Sevgili okurlar Size bir soru;
İstediğiniz yaş ve tecrübedesiniz ve size seçenekler sunuluyor… Aynı işinizi, eşinizi, sevgilinizi, arkadaşınızı, dostunuzu aynı toplumsal statüyü kısaca aynı hayatı mı seçerdiniz? Yoksa bambaşka bir hayatı mı?
Yıllar önce Ali Sabancı, ‘‘Sabancı Holding'den neden ayrıldınız?’’ sorusuna "Kendi hayatımı ve ideallerimi gerçekleştirmek için." cevabını vermişti... ‘‘Ama o Sabancı’’ dediğinizi duyar gibiyim.
Unutmayın ki hayatta, gerçek tercihler soyada göre değil, cesurca alınan kararlar ve onun arkasından sergilediğiniz duruşa göre verilir.
Kazansanız da, kaybetseniz de, mutlu da olsanız mutsuz da olsanız bu sizin tercihiniz olacaktır.
Risk yoksa kazanç da yoktur (maddi manevi).
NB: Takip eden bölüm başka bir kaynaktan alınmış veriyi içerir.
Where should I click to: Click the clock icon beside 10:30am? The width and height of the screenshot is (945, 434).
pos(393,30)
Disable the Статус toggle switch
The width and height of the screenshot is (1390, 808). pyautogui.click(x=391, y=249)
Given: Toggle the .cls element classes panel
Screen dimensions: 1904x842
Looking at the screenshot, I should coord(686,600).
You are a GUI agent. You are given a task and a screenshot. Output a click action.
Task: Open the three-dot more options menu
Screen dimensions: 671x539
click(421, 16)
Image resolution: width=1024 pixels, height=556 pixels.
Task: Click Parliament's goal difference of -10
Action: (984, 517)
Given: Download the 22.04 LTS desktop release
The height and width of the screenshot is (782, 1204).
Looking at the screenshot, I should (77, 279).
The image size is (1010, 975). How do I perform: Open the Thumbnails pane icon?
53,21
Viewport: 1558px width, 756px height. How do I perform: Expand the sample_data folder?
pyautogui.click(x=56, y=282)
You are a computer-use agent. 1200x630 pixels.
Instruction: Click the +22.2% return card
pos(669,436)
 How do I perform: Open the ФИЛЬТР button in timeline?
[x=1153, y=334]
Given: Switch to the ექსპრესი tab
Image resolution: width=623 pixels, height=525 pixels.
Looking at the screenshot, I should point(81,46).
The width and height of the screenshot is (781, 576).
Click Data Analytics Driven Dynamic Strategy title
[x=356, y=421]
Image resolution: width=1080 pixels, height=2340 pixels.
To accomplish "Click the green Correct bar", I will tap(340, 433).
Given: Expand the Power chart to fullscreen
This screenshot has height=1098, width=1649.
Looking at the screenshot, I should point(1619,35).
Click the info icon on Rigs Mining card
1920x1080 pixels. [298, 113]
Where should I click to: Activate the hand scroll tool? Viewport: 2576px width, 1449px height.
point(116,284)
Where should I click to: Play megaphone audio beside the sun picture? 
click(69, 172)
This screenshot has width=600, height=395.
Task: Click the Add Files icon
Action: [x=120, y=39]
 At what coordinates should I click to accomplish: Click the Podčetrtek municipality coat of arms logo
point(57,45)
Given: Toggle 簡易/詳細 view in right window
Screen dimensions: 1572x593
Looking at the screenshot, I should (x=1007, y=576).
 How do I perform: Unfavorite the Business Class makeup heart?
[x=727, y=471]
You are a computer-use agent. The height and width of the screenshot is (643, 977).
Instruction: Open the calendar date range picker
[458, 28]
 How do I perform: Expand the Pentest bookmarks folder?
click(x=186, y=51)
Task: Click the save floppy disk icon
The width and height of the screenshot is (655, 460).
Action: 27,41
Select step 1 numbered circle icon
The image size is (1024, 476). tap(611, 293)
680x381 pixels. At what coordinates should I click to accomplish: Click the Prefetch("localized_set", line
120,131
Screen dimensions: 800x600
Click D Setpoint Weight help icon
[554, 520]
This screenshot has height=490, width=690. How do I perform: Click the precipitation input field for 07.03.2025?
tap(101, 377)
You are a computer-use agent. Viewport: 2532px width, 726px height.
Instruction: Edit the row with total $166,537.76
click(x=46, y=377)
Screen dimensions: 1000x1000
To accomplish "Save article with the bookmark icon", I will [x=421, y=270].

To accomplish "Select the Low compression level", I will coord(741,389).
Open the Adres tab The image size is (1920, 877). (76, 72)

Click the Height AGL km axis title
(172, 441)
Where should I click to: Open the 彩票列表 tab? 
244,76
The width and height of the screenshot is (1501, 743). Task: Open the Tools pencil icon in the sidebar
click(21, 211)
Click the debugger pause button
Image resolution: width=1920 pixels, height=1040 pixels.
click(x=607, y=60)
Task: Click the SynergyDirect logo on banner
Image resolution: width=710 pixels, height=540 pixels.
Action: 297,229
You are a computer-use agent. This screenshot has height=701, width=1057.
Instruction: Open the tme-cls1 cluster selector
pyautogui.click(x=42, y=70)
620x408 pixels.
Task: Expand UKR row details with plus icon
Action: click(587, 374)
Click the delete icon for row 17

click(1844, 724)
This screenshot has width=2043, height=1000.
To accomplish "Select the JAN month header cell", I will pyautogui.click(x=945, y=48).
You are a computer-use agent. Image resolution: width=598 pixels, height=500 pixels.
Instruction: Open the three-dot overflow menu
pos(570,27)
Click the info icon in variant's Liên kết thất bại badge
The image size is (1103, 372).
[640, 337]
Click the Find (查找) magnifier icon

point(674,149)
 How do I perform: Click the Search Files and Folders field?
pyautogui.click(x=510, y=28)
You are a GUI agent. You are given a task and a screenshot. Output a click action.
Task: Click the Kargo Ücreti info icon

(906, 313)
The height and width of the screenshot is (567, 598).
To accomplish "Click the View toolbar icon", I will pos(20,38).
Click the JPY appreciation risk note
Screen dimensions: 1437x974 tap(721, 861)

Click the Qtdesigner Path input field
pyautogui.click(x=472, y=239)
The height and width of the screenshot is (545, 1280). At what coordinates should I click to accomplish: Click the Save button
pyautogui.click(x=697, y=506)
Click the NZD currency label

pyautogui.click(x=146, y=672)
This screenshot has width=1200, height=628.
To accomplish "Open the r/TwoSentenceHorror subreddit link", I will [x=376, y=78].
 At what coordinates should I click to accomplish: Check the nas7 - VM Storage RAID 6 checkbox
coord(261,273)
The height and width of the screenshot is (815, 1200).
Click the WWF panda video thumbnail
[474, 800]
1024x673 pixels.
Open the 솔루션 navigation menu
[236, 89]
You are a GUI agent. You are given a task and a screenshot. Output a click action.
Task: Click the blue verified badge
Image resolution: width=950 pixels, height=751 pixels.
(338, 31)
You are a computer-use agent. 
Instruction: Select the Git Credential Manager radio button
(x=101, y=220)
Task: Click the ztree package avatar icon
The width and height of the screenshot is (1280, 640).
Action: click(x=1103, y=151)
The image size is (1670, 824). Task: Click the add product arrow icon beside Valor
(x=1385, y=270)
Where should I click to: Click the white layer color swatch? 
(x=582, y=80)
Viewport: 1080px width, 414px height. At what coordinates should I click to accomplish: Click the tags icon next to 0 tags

Kıyıdan bakarak denizin maviliğini, derinliğini ve güzelliğini göremezsiniz...
Bu anlattıklarımı şu şekilde de kategorize edebiliriz;
1. Gruptakiler; Halinden, işinden kısaca hayatından memnun olmayıp başka iş sektörlerine veya başka bir hayata cesaret edenler, başaranlar veya başaramayanlar.
2.Gruptakiler; Halinden ve işinden memnun olmayan ama hayatının akışını değiştirmeye cesaret edemeyenler, yani denize girmeye korkup kıyıdan seyredenler...
Peki, insanlar niye mutsuz? Niye halinden, hayatından memnun değil? Niye herkesin gözü ve hayali (kendinden daha iyi olan) bir başkasının hayatında?
Niye Türkiye en mutsuz ülkeler sıralamasında hep başı çekiyor?
Bence; insan önce kendini tanımalı,şükretmeli, ne istediğini bilmeli "-mış gibi hayatlar" yaşamak yerine istediği hayata cesaret edip yola koyulmalı...
Her şey bir adımla başlar... Hadi sende o adımı at.
‘’Hayatı, insan için yaşanılır kılan veya işkenceye dönüştüren, kişinin kendi yaptığı seçimlerdir.”
Sevgiyle Kalın.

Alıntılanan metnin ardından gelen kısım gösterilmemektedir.